• What to produce:
In the listing below, how many lines contain the string "badge"? Answer with the number only.
━━━━━━━━━━━━━━━━━━━━━━━━━━━━━━
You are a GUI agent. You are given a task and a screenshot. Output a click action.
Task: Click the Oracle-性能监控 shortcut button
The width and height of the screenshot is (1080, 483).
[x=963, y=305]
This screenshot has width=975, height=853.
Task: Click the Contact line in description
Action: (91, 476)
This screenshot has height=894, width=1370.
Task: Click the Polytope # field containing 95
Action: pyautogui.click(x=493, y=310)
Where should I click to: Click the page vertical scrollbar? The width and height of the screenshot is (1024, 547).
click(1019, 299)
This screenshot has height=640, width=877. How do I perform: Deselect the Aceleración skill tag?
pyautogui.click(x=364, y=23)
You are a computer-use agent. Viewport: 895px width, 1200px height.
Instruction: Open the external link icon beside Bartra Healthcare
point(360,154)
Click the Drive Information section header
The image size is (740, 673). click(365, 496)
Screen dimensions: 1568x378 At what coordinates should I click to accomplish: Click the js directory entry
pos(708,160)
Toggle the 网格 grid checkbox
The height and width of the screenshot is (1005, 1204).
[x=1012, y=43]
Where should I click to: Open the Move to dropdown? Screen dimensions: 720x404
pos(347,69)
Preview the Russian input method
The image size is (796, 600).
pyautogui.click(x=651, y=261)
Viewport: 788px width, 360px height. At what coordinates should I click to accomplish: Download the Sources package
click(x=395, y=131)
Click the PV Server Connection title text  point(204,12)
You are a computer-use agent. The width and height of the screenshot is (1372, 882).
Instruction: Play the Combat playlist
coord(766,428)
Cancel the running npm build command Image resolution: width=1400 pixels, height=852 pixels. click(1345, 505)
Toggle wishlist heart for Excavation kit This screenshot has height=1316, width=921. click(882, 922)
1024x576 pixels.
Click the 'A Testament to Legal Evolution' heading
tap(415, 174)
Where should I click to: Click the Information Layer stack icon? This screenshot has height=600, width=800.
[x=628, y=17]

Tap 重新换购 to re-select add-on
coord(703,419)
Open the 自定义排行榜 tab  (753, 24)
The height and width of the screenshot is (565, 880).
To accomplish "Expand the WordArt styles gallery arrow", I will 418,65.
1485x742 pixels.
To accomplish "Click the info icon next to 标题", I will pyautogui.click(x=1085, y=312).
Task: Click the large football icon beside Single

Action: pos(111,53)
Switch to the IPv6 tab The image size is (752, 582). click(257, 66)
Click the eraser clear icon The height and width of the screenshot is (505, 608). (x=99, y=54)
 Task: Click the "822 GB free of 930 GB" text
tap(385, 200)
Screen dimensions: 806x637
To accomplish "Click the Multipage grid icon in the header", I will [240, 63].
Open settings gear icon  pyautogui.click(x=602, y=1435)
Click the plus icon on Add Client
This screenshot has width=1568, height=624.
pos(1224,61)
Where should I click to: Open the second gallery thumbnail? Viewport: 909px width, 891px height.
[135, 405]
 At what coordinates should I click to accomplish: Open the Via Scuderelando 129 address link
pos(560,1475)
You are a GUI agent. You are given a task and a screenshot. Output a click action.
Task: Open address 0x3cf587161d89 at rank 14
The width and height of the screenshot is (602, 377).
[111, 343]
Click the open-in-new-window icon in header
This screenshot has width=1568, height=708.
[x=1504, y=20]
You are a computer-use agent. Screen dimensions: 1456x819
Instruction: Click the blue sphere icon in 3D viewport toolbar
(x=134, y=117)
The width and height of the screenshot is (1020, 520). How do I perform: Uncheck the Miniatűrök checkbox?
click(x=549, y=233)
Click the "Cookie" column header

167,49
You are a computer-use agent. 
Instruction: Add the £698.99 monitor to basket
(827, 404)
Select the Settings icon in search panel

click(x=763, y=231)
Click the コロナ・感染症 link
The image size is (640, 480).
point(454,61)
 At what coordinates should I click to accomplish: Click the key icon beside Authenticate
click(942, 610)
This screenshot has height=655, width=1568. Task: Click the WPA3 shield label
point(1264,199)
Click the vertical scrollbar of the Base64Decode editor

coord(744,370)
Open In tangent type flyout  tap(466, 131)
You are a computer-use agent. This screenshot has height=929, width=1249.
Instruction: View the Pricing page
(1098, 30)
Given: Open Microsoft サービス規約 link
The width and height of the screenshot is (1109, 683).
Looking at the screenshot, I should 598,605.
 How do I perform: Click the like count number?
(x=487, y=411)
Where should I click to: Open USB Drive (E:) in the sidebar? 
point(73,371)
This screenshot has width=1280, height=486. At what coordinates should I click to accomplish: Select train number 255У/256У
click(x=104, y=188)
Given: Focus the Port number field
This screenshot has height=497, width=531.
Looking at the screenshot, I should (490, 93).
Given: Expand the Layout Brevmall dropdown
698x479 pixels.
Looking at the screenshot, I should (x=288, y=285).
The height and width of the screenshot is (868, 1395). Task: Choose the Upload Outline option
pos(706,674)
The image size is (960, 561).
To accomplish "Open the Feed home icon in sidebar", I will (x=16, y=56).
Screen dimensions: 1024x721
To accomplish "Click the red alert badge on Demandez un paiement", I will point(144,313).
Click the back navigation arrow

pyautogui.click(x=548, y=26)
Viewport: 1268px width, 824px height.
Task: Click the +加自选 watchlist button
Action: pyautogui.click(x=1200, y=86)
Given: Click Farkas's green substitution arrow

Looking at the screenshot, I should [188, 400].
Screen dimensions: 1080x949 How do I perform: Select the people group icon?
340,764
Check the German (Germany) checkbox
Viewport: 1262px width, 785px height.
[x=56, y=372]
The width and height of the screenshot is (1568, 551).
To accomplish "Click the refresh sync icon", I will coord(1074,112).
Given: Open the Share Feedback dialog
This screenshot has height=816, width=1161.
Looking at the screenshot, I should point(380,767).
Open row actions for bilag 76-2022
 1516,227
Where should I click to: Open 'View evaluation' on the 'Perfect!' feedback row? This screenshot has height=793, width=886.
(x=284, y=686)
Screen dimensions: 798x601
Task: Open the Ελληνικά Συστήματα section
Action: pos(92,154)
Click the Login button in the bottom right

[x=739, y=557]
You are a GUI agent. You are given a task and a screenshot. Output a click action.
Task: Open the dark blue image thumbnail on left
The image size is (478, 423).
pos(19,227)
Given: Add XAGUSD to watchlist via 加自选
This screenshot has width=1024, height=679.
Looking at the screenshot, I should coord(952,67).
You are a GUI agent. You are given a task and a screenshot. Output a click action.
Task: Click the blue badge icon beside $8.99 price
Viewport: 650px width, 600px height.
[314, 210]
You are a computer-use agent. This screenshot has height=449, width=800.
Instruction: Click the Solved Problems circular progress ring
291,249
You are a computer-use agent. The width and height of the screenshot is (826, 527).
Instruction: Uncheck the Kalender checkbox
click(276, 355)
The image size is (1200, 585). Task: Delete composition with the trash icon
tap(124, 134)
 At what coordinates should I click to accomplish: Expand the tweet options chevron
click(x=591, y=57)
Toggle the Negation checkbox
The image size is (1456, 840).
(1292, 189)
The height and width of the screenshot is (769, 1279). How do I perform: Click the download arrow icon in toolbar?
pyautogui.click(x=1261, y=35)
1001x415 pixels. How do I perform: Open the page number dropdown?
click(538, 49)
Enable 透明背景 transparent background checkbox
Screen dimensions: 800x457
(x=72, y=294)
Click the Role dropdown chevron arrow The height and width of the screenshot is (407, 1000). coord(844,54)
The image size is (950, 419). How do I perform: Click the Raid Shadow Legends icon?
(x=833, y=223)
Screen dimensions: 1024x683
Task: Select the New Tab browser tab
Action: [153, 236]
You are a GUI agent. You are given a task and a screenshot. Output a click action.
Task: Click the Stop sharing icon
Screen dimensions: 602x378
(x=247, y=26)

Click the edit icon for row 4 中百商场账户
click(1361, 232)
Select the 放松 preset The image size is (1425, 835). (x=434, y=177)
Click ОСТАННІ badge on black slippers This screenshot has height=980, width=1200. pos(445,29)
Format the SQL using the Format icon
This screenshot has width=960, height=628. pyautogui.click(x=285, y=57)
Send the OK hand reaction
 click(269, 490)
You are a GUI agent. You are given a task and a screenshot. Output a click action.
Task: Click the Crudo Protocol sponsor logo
━━━━━━━━━━━━━━━━━━━━━━━━━━━━━━
• Written response:
3